Portes ouvertes au domaine Muré à Rouffach
Comme l’année passée le domaine Muré qui organise sa journée « Portes Ouvertes » le premier week-end de décembre me donne une occasion rêvée de fuir la capitale alsacienne envahie par les marchés de Noël avec les inévitables gogos venus du monde entier pour se faire joyeusement arnaquer au son de « Jingle Bells » tout en sirotant un vin chaud bien souvent indigne…je ne comprendrai jamais !!!
Le Clos Saint Landelin sous le soleil de décembre…
…et l’entrée de la Vallée Noble avec le coteau du Zinnkoepflé et le somment du Markstein enneigé au loin.
Grâce à une équipe mobilisée au grand complet, l’amateur de grands vins d’Alsace est invité à goûter les nouvelles cuvées signées Muré ainsi que quelques pépites mises sur le marché après un affinage prolongé dans les caves du domaine.
Hoppla, c’est parti !

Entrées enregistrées

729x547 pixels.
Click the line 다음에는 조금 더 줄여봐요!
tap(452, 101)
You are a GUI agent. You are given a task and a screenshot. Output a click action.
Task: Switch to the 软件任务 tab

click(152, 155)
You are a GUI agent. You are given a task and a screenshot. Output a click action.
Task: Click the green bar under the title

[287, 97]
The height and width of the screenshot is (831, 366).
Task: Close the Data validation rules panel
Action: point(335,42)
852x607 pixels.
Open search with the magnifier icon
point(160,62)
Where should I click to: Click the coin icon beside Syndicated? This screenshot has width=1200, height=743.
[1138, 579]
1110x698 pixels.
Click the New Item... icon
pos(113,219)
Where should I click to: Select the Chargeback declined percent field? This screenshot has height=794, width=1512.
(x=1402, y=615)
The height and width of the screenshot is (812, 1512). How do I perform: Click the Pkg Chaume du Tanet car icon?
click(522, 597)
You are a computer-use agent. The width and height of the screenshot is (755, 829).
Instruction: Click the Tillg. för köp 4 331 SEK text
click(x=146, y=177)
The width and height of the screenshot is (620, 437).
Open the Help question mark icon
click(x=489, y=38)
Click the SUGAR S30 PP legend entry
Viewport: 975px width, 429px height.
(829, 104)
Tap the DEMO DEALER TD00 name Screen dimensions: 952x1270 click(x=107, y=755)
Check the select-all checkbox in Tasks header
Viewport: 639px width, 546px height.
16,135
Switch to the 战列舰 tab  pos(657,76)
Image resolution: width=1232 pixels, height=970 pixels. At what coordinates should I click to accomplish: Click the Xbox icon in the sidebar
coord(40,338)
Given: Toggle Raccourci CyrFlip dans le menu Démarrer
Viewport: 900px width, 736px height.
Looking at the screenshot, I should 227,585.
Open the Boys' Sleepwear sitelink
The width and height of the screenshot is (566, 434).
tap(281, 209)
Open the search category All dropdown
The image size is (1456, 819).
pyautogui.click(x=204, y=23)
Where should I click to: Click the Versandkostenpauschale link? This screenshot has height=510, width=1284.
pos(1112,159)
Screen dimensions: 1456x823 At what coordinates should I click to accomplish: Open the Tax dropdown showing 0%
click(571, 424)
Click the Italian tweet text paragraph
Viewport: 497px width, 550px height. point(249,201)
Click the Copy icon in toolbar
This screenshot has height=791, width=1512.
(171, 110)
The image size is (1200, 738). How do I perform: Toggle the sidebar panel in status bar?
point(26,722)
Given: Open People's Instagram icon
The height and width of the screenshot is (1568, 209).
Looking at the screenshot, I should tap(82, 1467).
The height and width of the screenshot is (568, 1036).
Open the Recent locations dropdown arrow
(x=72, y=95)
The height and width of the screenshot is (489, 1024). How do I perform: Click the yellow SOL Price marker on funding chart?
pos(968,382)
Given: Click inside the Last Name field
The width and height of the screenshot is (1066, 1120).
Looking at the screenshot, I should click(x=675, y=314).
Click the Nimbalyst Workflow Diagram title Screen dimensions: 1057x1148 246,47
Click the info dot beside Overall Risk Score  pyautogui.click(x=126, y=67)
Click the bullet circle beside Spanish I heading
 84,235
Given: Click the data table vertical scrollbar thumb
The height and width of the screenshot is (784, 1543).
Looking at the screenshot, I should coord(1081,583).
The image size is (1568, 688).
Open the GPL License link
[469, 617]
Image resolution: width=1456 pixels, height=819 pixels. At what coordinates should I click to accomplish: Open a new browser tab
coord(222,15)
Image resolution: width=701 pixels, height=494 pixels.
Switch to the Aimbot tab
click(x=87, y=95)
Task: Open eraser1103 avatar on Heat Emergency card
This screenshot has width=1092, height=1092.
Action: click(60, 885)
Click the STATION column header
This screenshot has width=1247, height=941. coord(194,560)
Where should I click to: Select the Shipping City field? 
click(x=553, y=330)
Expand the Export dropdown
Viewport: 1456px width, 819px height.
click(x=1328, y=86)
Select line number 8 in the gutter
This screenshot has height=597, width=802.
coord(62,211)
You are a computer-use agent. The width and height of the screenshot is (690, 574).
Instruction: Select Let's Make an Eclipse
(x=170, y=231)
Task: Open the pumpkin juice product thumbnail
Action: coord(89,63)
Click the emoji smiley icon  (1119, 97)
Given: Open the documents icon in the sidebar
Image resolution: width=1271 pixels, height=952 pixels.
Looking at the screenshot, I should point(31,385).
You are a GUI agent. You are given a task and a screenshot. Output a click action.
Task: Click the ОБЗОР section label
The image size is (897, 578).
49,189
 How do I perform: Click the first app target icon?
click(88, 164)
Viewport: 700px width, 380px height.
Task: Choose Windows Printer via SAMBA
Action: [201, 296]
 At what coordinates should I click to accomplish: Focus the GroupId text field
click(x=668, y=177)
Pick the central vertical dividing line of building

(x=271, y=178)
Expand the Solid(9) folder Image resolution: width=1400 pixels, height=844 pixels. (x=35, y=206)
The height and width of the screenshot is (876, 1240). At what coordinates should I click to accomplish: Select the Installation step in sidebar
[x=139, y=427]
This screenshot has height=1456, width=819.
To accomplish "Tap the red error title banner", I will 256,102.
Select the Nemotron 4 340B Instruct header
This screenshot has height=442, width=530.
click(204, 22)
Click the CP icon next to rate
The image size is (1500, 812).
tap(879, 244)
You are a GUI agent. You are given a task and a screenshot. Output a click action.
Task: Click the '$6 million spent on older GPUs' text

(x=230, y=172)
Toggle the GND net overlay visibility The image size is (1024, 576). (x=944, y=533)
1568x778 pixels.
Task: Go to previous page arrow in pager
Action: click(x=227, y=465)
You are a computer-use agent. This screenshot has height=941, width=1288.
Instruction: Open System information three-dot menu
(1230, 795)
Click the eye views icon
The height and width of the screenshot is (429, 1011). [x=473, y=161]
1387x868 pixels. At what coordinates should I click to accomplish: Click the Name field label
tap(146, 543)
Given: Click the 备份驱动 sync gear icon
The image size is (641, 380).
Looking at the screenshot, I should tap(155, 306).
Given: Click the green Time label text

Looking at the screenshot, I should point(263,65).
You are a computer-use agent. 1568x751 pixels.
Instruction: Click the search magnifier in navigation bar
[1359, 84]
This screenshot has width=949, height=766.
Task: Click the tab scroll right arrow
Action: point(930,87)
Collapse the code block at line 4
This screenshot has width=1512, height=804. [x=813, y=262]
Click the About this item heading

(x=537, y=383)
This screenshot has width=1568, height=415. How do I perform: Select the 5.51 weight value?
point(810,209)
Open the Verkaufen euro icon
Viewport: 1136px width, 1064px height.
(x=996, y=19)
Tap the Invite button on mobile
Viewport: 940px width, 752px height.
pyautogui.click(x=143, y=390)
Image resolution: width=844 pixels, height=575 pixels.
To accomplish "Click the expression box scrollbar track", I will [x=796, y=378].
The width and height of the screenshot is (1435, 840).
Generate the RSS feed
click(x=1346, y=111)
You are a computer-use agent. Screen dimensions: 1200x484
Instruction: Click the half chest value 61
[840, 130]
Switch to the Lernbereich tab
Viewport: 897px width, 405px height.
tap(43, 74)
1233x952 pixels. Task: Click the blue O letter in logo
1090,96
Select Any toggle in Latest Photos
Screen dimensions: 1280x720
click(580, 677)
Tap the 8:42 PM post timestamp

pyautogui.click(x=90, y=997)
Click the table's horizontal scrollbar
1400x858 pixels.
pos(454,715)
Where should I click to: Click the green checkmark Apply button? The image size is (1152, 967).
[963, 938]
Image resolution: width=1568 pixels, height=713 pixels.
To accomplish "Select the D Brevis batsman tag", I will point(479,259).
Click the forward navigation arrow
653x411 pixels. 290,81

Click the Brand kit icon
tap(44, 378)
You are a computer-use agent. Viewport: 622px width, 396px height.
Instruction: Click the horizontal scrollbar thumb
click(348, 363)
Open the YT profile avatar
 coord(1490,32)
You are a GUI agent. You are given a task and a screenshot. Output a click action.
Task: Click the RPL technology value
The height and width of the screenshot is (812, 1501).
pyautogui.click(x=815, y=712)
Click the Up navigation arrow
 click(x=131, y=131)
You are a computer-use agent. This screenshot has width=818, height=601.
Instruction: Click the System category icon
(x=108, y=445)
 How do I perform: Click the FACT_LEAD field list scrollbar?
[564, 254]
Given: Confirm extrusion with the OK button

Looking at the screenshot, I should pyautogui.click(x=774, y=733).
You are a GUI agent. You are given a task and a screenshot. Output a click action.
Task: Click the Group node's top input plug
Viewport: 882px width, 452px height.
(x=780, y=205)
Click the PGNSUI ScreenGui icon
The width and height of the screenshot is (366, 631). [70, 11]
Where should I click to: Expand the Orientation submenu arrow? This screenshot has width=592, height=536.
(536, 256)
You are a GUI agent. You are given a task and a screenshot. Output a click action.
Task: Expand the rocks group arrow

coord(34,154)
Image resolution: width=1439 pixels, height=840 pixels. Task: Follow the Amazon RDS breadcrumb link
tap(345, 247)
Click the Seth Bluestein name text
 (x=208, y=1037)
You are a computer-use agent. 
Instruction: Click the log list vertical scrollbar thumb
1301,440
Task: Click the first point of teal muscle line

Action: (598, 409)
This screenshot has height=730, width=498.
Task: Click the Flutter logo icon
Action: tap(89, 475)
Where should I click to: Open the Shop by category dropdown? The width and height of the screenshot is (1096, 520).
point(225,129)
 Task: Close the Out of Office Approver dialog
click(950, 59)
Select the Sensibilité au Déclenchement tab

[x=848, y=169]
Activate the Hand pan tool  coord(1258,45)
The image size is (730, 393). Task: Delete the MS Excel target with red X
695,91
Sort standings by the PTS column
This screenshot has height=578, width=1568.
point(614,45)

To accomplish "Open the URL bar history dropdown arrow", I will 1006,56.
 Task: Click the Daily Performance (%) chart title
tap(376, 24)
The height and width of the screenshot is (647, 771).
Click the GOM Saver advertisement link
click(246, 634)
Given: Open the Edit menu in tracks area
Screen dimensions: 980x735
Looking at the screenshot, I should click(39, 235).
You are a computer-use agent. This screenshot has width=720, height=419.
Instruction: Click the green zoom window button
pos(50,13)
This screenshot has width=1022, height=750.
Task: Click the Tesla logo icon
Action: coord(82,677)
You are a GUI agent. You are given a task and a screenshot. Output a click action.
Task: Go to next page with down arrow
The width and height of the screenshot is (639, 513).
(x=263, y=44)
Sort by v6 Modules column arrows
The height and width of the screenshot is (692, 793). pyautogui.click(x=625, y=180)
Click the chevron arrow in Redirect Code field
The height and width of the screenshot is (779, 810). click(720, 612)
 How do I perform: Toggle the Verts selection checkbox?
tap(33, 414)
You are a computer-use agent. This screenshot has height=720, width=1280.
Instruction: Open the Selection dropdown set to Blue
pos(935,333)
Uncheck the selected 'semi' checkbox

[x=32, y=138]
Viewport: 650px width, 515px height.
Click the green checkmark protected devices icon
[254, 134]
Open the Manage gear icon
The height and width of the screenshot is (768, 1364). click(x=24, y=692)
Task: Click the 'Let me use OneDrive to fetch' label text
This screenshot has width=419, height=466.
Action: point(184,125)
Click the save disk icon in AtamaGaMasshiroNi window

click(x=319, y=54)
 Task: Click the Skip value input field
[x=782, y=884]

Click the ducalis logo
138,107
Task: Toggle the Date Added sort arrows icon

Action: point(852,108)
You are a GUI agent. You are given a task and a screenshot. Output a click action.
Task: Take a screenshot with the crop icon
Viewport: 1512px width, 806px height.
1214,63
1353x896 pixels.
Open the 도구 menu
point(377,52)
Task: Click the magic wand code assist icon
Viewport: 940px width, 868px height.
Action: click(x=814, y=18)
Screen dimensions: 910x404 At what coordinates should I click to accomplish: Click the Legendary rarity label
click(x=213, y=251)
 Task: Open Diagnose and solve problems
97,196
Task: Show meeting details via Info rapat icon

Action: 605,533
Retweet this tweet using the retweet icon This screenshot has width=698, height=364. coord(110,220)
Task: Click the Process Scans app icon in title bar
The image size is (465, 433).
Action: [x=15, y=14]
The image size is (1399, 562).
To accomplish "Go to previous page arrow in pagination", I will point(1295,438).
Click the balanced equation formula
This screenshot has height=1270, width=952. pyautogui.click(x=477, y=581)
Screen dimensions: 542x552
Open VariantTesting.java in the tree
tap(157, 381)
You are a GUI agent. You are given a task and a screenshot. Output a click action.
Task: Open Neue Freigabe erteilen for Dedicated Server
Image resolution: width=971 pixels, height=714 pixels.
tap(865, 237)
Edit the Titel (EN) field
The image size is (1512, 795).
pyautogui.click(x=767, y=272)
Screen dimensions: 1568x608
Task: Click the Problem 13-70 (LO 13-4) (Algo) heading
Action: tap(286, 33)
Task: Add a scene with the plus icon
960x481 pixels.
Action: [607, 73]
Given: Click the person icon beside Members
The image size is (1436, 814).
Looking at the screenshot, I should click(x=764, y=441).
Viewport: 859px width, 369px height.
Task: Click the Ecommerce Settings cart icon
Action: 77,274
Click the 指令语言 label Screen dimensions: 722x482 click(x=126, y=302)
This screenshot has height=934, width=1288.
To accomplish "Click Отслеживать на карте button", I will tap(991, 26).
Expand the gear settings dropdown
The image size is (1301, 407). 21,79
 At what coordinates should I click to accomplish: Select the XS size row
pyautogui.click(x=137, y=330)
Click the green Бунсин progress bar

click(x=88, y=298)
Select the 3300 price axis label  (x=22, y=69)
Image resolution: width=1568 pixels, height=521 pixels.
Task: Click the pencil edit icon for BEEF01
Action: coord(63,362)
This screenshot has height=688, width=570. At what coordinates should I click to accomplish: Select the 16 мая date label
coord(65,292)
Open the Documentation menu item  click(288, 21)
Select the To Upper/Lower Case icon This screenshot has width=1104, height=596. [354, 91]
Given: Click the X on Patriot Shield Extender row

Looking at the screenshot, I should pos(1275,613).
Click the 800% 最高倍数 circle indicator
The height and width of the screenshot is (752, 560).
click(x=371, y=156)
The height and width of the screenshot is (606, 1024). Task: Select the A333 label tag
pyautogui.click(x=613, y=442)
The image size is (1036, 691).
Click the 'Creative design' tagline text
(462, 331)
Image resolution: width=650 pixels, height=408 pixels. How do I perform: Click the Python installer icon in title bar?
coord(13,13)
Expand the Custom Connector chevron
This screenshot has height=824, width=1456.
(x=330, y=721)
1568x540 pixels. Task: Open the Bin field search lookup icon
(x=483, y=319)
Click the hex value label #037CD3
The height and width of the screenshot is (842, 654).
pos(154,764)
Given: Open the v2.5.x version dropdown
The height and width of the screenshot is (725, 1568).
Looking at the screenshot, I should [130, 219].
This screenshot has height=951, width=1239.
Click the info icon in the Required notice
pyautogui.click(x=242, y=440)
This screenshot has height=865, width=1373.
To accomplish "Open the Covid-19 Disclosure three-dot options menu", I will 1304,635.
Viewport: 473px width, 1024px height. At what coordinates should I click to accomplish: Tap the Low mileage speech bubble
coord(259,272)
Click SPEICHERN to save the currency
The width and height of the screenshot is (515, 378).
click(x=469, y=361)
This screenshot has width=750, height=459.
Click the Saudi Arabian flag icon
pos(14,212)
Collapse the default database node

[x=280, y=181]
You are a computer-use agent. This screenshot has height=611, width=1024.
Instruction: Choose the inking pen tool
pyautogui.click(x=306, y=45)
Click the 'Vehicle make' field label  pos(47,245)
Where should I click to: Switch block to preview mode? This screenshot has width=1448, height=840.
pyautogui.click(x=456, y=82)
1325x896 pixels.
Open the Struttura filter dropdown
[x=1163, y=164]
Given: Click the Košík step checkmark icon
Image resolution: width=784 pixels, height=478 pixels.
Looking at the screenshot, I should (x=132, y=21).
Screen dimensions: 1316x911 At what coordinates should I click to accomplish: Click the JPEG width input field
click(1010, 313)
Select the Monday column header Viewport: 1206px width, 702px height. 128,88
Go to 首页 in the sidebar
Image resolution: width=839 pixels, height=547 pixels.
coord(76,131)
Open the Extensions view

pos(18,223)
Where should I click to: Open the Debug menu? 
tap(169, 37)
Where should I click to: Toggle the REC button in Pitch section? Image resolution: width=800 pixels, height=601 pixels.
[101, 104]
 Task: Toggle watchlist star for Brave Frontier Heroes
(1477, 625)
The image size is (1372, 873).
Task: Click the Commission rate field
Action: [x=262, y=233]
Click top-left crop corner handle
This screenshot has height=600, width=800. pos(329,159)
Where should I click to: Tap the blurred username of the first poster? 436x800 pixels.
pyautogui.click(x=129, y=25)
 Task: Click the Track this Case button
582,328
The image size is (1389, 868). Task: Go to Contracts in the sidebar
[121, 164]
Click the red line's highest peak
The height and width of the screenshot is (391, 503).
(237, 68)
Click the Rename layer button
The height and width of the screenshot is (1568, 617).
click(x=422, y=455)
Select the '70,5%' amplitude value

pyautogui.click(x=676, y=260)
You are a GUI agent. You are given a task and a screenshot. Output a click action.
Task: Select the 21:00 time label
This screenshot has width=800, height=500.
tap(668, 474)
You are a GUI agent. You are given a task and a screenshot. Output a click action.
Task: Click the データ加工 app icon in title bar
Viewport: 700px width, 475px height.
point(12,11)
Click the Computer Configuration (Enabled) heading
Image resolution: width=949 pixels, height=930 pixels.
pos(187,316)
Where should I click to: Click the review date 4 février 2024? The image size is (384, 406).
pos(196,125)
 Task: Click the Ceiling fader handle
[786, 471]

Exercices =>
A. Pouvez-vous transcrire intégralement le texte sur les portes ouvertes au domaine Muré ?
B. Pouvez-vous reprendre mot pour mot les lignes enregistrées situées entre celle qui contient « Image resolution: width=701 » et celle qui contient « Looking at the screenshot, I should point(31,385). », ces deux lignes comprises ?
Les lignes enregistrées n'ont aucun lien avec le texte.

Corrigés par exercice =>
A.
Portes ouvertes au domaine Muré à Rouffach
Comme l’année passée le domaine Muré qui organise sa journée « Portes Ouvertes » le premier week-end de décembre me donne une occasion rêvée de fuir la capitale alsacienne envahie par les marchés de Noël avec les inévitables gogos venus du monde entier pour se faire joyeusement arnaquer au son de « Jingle Bells » tout en sirotant un vin chaud bien souvent indigne…je ne comprendrai jamais !!!
Le Clos Saint Landelin sous le soleil de décembre…
…et l’entrée de la Vallée Noble avec le coteau du Zinnkoepflé et le somment du Markstein enneigé au loin.
Grâce à une équipe mobilisée au grand complet, l’amateur de grands vins d’Alsace est invité à goûter les nouvelles cuvées signées Muré ainsi que quelques pépites mises sur le marché après un affinage prolongé dans les caves du domaine.
Hoppla, c’est parti !

B.
Image resolution: width=701 pixels, height=494 pixels.
Switch to the Aimbot tab
click(x=87, y=95)
Task: Open eraser1103 avatar on Heat Emergency card
This screenshot has width=1092, height=1092.
Action: click(60, 885)
Click the STATION column header
This screenshot has width=1247, height=941. coord(194,560)
Where should I click to: Select the Shipping City field? 
click(x=553, y=330)
Expand the Export dropdown
Viewport: 1456px width, 819px height.
click(x=1328, y=86)
Select line number 8 in the gutter
This screenshot has height=597, width=802.
coord(62,211)
You are a computer-use agent. The width and height of the screenshot is (690, 574).
Instruction: Select Let's Make an Eclipse
(x=170, y=231)
Task: Open the pumpkin juice product thumbnail
Action: coord(89,63)
Click the emoji smiley icon  (1119, 97)
Given: Open the documents icon in the sidebar
Image resolution: width=1271 pixels, height=952 pixels.
Looking at the screenshot, I should point(31,385).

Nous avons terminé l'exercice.